Provided data Block Start
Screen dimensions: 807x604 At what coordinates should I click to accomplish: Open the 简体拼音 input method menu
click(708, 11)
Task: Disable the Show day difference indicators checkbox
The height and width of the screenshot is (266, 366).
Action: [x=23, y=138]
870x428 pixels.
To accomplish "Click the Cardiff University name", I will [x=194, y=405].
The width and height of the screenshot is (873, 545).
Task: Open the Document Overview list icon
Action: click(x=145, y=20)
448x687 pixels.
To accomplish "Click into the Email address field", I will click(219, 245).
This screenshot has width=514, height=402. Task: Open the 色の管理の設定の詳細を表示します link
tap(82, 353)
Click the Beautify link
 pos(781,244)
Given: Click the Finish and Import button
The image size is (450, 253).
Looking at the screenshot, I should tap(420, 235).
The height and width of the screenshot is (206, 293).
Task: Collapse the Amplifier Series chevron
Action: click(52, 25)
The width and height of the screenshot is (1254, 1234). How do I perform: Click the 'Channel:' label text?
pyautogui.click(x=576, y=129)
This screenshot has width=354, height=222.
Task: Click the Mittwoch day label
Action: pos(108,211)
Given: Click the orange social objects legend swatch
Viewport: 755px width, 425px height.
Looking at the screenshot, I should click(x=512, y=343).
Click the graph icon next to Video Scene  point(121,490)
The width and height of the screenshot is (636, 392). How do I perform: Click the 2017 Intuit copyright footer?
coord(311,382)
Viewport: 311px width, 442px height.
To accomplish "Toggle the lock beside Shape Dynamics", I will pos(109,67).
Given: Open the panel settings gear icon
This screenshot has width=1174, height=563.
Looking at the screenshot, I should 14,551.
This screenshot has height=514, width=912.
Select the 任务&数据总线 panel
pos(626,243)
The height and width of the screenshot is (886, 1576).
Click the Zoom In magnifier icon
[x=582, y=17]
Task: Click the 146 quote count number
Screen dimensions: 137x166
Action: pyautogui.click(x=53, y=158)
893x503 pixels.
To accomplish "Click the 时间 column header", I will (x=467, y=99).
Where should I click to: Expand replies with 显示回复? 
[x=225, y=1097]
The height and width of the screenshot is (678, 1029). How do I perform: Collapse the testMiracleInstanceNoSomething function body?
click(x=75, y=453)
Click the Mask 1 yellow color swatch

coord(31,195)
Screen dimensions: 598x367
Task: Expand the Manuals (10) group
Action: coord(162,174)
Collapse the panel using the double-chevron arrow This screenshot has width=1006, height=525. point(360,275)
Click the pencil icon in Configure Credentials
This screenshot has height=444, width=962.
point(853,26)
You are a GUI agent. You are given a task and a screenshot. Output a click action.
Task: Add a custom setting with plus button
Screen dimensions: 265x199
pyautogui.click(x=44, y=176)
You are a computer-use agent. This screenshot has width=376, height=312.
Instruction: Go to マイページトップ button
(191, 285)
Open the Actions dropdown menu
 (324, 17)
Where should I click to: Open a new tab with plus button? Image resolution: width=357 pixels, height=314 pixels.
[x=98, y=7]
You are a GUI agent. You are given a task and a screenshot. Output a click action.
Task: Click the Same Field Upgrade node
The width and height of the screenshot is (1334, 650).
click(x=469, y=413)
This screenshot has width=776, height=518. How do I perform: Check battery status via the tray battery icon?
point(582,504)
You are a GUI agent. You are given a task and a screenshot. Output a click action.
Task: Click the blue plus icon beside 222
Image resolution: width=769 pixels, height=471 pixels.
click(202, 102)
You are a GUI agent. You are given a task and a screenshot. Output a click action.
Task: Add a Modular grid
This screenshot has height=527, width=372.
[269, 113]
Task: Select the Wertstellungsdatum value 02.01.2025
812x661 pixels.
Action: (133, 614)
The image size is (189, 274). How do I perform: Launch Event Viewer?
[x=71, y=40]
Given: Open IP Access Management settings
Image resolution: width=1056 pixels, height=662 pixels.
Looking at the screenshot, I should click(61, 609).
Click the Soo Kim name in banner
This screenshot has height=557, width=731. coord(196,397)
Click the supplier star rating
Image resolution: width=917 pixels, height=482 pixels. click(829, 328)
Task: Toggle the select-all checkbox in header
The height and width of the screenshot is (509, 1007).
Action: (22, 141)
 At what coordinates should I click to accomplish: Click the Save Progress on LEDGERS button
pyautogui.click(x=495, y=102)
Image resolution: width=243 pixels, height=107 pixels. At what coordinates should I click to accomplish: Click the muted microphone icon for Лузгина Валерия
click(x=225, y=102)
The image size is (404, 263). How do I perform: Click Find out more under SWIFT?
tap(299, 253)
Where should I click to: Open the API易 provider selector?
Provided data Block End
== Task goal ==
All that belongs in the answer is the lines from the start of the entries above through the line containing "893x503 pixels.", each given exactly.

== Answer ==
Screen dimensions: 807x604 At what coordinates should I click to accomplish: Open the 简体拼音 input method menu
click(708, 11)
Task: Disable the Show day difference indicators checkbox
The height and width of the screenshot is (266, 366).
Action: [x=23, y=138]
870x428 pixels.
To accomplish "Click the Cardiff University name", I will [x=194, y=405].
The width and height of the screenshot is (873, 545).
Task: Open the Document Overview list icon
Action: click(x=145, y=20)
448x687 pixels.
To accomplish "Click into the Email address field", I will click(219, 245).
This screenshot has width=514, height=402. Task: Open the 色の管理の設定の詳細を表示します link
tap(82, 353)
Click the Beautify link
 pos(781,244)
Given: Click the Finish and Import button
The image size is (450, 253).
Looking at the screenshot, I should tap(420, 235).
The height and width of the screenshot is (206, 293).
Task: Collapse the Amplifier Series chevron
Action: click(52, 25)
The width and height of the screenshot is (1254, 1234). How do I perform: Click the 'Channel:' label text?
pyautogui.click(x=576, y=129)
This screenshot has width=354, height=222.
Task: Click the Mittwoch day label
Action: pos(108,211)
Given: Click the orange social objects legend swatch
Viewport: 755px width, 425px height.
Looking at the screenshot, I should click(x=512, y=343).
Click the graph icon next to Video Scene  point(121,490)
The width and height of the screenshot is (636, 392). How do I perform: Click the 2017 Intuit copyright footer?
coord(311,382)
Viewport: 311px width, 442px height.
To accomplish "Toggle the lock beside Shape Dynamics", I will pos(109,67).
Given: Open the panel settings gear icon
This screenshot has width=1174, height=563.
Looking at the screenshot, I should 14,551.
This screenshot has height=514, width=912.
Select the 任务&数据总线 panel
pos(626,243)
The height and width of the screenshot is (886, 1576).
Click the Zoom In magnifier icon
[x=582, y=17]
Task: Click the 146 quote count number
Screen dimensions: 137x166
Action: pyautogui.click(x=53, y=158)
893x503 pixels.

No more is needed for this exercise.